[Items from a data source]
☆ ☆ ☆ ☆

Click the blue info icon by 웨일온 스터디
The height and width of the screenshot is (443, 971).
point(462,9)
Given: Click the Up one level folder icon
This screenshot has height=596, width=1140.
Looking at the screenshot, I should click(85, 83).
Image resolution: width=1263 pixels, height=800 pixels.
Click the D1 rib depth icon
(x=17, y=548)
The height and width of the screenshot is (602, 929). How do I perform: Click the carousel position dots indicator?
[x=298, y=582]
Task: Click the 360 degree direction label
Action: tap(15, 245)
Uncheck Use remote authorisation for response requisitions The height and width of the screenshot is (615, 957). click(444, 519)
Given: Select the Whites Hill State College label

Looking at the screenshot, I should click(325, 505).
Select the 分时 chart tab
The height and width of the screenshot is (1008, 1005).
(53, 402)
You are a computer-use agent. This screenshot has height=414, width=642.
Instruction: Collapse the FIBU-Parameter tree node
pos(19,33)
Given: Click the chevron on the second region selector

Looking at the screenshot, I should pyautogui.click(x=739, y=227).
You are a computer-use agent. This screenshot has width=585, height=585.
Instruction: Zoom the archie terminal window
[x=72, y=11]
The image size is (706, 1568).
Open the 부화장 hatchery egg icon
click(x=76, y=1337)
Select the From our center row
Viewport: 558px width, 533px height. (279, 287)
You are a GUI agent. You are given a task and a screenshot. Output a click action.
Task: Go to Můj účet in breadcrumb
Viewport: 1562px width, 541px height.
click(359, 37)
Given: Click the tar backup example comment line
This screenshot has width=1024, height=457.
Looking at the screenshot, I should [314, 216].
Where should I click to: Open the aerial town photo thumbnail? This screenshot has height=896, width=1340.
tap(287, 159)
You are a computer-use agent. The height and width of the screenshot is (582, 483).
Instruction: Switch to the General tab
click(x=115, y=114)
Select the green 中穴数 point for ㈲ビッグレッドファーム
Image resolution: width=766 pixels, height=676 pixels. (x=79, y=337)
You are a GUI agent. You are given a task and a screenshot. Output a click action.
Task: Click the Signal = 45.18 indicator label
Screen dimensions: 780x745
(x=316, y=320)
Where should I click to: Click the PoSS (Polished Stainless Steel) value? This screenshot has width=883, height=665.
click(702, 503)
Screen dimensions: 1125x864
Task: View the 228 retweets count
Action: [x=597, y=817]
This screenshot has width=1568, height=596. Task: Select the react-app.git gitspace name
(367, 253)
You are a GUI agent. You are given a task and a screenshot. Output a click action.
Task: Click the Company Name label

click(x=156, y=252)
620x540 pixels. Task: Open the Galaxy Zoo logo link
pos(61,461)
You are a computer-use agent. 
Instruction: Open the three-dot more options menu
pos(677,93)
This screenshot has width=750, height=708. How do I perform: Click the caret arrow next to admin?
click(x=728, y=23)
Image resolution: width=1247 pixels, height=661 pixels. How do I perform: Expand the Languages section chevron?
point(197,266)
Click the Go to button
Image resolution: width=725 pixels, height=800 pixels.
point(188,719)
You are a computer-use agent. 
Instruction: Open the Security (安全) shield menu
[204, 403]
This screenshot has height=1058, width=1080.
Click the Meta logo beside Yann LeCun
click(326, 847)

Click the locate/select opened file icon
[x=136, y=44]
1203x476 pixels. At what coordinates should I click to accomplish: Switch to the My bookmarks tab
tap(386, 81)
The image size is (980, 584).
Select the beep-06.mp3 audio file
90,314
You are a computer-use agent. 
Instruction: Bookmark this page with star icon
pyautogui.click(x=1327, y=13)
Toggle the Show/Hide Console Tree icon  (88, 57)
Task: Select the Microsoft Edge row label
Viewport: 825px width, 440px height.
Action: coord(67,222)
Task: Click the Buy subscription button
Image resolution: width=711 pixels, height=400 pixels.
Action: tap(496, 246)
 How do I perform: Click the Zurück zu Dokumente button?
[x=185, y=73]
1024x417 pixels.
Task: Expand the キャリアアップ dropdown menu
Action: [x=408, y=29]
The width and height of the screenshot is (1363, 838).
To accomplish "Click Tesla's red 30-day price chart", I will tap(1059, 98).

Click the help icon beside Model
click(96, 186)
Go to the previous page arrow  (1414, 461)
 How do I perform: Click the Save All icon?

☆ ☆ ☆ ☆

> _EXERCISE GOAL_:
Write down how many lines in the data contain "size". Add nothing else.

> _ANSWER SPACE_:
2